J&J sees a future in Abbott’s eye care business

Abbott has been on a spending spree this year, but now it is selling, offloading its medical optics division to Johnson & Johnson for $4.33bn in cash. The reasons for Abbott’s move are clear: recent acquisitions have honed its focus on cardiovascular devices and diagnostics, and ophthalmology was surplus to requirements.

J&J’s reasons for buying seem less compelling. The company calls eye care “one of the largest, fastest-growing and most underserved segments in healthcare today”, but this is belied by recent financial results from its own vision care unit, plus Abbott Medical Optics and the ophthalmology rival Alcon (see table below). J&J obviously believes that it can use its number-one position in contact lenses to do better than Abbott.

The buy will give J&J a bigger consumer offering, with the addition of eye drops and cleaning systems, but also a foothold in cataract surgery and laser eye correction.

J&J cited the cataract offering as a particularly important driver of the deal, describing the issue as the number one cause of preventable blindness, and estimating that around 20 million people are blind from age-related cataracts and that at least 100 million eyes are affected.

And the number of cases will only grow with the ageing population, something J&J will likely be banking on for sales growth.

But Abbott’s medical optics unit has had mixed fortunes of late. Sales shrank in 2015, mainly owing to unfavourable exchange rates, but have picked up in the first half of this year. J&J vision care has seen a similar trend, and also blamed currency effects for its poor showing in 2015.

Q3 2015 Q4 2015 Full year 2015 Q1 2016 Q2 2016
Abbott Medical Optics
Sales ($m) 283 300 1,133 269 307
Year-on-year growth* -5% -4% -7% 3% 6%
J&J Vision Care
Sales ($m) 683 648 2,608 640 685
Year-on-year growth* -3% 0% -8% 1% 6%
Alcon
Sales ($m) 2,346 2,349 9,812 1,426 1,506
Year-on-year growth* -12% -13% -9% -7% -2%
*As reported in USD.

The same cannot be said for Novartis’s Alcon division which, although much bigger than J&J and Abbott’s offerings combined, continues to shrink. The pressure has been on Alcon to turn its fortunes around: Novartis’s restructuring in March, which saw its ophthalmic pharmaceuticals franchise move from Alcon to the pharmaceuticals division, fuelled the idea that the unit might be on the auction block. 
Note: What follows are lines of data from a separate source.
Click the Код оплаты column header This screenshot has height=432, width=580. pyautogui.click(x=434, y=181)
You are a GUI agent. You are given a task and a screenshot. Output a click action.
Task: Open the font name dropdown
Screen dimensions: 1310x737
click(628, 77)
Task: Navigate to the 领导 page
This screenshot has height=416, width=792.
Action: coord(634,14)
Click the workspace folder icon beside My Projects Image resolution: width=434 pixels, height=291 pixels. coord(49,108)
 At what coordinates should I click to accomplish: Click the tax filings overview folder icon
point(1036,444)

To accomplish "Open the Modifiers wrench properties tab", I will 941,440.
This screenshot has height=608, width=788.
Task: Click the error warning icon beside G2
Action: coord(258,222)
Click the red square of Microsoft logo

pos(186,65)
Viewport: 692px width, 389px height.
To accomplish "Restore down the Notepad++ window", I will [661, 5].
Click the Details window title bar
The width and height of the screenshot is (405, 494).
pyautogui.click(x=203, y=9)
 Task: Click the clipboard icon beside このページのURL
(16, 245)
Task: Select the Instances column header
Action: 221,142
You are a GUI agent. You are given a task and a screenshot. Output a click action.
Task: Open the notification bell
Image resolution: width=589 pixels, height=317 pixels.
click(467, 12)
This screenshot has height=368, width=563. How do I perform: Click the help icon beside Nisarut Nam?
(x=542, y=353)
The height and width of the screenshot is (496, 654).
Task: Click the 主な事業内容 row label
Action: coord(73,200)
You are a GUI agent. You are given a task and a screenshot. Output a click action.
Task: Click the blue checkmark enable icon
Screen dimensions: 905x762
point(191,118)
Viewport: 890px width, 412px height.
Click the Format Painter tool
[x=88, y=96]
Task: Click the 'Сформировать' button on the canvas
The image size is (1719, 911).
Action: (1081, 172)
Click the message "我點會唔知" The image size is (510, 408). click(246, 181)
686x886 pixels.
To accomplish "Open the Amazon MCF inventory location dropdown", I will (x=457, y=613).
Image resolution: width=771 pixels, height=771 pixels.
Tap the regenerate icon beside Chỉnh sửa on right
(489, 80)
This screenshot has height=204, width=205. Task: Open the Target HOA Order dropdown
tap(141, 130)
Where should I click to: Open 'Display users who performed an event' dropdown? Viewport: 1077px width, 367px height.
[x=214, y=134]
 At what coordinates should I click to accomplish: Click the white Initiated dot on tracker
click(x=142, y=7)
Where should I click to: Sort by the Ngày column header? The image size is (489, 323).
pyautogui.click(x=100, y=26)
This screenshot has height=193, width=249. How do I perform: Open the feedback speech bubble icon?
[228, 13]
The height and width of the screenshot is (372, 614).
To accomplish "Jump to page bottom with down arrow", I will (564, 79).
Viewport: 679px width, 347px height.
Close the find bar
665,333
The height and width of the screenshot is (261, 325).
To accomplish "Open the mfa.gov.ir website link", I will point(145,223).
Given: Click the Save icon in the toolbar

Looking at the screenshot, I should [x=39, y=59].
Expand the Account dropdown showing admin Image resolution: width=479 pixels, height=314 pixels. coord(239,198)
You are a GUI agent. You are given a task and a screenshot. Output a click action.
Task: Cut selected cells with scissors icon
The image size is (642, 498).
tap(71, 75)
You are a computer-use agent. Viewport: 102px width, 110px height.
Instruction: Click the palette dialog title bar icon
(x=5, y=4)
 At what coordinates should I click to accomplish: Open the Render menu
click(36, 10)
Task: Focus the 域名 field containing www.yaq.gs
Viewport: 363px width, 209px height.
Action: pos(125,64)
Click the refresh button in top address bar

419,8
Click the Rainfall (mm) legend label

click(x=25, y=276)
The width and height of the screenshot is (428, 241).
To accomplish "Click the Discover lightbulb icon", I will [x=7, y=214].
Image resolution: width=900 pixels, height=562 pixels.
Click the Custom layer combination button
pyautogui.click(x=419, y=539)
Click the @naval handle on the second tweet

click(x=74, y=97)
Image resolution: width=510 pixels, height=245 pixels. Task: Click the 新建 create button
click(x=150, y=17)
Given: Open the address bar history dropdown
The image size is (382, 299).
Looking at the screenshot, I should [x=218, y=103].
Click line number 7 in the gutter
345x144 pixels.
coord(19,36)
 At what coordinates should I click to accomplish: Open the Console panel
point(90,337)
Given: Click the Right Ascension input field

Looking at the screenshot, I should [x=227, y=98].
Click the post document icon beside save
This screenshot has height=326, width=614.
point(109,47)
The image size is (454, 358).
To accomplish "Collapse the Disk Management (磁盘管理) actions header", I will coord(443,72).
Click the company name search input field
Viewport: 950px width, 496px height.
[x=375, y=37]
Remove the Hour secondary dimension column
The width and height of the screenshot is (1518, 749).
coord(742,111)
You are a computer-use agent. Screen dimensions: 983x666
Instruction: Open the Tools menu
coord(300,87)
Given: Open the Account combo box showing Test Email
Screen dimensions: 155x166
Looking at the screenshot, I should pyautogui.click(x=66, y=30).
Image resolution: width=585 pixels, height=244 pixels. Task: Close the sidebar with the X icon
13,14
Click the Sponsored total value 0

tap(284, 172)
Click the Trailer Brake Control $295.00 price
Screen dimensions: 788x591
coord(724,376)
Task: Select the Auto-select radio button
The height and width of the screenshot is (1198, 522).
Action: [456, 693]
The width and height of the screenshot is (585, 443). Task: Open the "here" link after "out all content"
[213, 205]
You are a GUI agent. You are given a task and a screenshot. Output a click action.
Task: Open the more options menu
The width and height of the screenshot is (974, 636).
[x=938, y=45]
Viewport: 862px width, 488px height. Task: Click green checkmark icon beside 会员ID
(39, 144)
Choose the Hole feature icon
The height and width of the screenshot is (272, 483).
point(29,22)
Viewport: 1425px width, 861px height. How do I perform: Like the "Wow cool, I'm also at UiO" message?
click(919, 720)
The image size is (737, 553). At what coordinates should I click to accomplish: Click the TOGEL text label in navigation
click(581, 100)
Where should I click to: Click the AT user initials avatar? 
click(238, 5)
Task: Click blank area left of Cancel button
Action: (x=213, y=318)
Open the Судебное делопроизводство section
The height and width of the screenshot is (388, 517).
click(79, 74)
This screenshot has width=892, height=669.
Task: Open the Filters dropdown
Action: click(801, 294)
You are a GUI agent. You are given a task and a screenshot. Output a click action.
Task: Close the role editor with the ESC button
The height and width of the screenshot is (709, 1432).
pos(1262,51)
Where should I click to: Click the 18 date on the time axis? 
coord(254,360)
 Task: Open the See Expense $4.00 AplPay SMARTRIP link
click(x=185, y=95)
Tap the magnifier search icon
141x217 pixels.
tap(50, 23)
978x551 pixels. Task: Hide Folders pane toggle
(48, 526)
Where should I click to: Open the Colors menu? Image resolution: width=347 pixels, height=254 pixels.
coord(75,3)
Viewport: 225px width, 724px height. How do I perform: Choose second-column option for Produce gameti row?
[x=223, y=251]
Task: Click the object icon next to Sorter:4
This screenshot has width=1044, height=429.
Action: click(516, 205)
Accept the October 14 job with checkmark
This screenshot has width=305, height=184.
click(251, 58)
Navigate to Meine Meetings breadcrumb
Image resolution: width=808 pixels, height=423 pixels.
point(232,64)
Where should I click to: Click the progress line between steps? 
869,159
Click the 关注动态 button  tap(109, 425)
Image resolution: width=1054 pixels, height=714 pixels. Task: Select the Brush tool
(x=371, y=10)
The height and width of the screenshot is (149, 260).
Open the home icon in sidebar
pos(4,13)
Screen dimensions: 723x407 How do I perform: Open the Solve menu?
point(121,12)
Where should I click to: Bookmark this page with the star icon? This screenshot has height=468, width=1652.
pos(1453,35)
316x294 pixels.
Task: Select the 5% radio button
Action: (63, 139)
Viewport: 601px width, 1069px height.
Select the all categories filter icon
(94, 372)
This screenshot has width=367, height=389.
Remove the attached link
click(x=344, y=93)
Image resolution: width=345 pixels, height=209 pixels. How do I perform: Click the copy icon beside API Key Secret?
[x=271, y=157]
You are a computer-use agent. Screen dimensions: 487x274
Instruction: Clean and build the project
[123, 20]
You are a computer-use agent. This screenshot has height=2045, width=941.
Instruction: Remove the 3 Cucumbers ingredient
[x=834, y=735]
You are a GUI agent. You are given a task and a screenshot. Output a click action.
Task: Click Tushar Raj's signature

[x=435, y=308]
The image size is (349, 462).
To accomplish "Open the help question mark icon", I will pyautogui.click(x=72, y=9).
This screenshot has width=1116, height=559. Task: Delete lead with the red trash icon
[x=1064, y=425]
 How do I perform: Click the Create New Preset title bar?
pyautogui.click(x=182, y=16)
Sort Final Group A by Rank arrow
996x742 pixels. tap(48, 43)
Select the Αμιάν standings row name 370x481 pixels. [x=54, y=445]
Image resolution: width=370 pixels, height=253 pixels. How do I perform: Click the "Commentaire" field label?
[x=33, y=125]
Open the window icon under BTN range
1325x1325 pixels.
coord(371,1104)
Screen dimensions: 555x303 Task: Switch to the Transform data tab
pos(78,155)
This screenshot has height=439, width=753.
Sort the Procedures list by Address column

But, with J&J now out of the picture, Novartis could find it even more difficult to find a buyer. Like Abbott, Alcon markets contact lenses, cataract surgery devices and systems for laser eye surgery, but has something extra in the form of a minimally invasive glaucoma surgery (MIGS) device through the acquisition of Transcend Medical (Novartis hopes Transcend buy will relieve the pressure on Alcon, February 18, 2016). 

MIGS looks promising, but whether this will be enough to save Alcon is another matter.

Abbott, meanwhile, seems to have got the best of the latest deal – the group’s shares closed up 2% on Friday when it was announced. This is the fourth-biggest medtech acquisition of 2016 so far, and is slated to close in the first quarter.

Top 10 medtech deals agreed in 2016
Buyer Target Sector Price ($bn) Date announced
Abbott St. Jude Medical Cardiology 25.00 Apr 2016
Canon Toshiba Medical Systems Diagnostic imaging 5.98 Mar 2016
Abbott Alere In vitro diagnostics 5.80 Feb 2016
Johnson & Johnson Abbott Medical Optics Ophthalmology 4.33 Sep 2016
Danaher Cepheid In vitro diagnostics 4.00 Sep 2016
Stryker Sage Products Hospital equipment 2.78 Feb 2016
Thermo Fisher Affymetrix In vitro diagnostics 1.30 Jan 2016
Stryker Physio-Control Cardiology 1.28 Feb 2016
Zimmer Biomet LDR Orthopaedics 1.08 Jun 2016
Medtronic HeartWare Cardiology 1.02 Jun 2016

J&J is such a big beast, and vision care such a small part of its portfolio, that the purchase did not move the needle on its stock. But it is interesting that it is expanding in ophthalmology while others are getting out. It will have to hope that demographic trends translate into more cataract surgery revenue – something that is not certain with increasing payer pushback.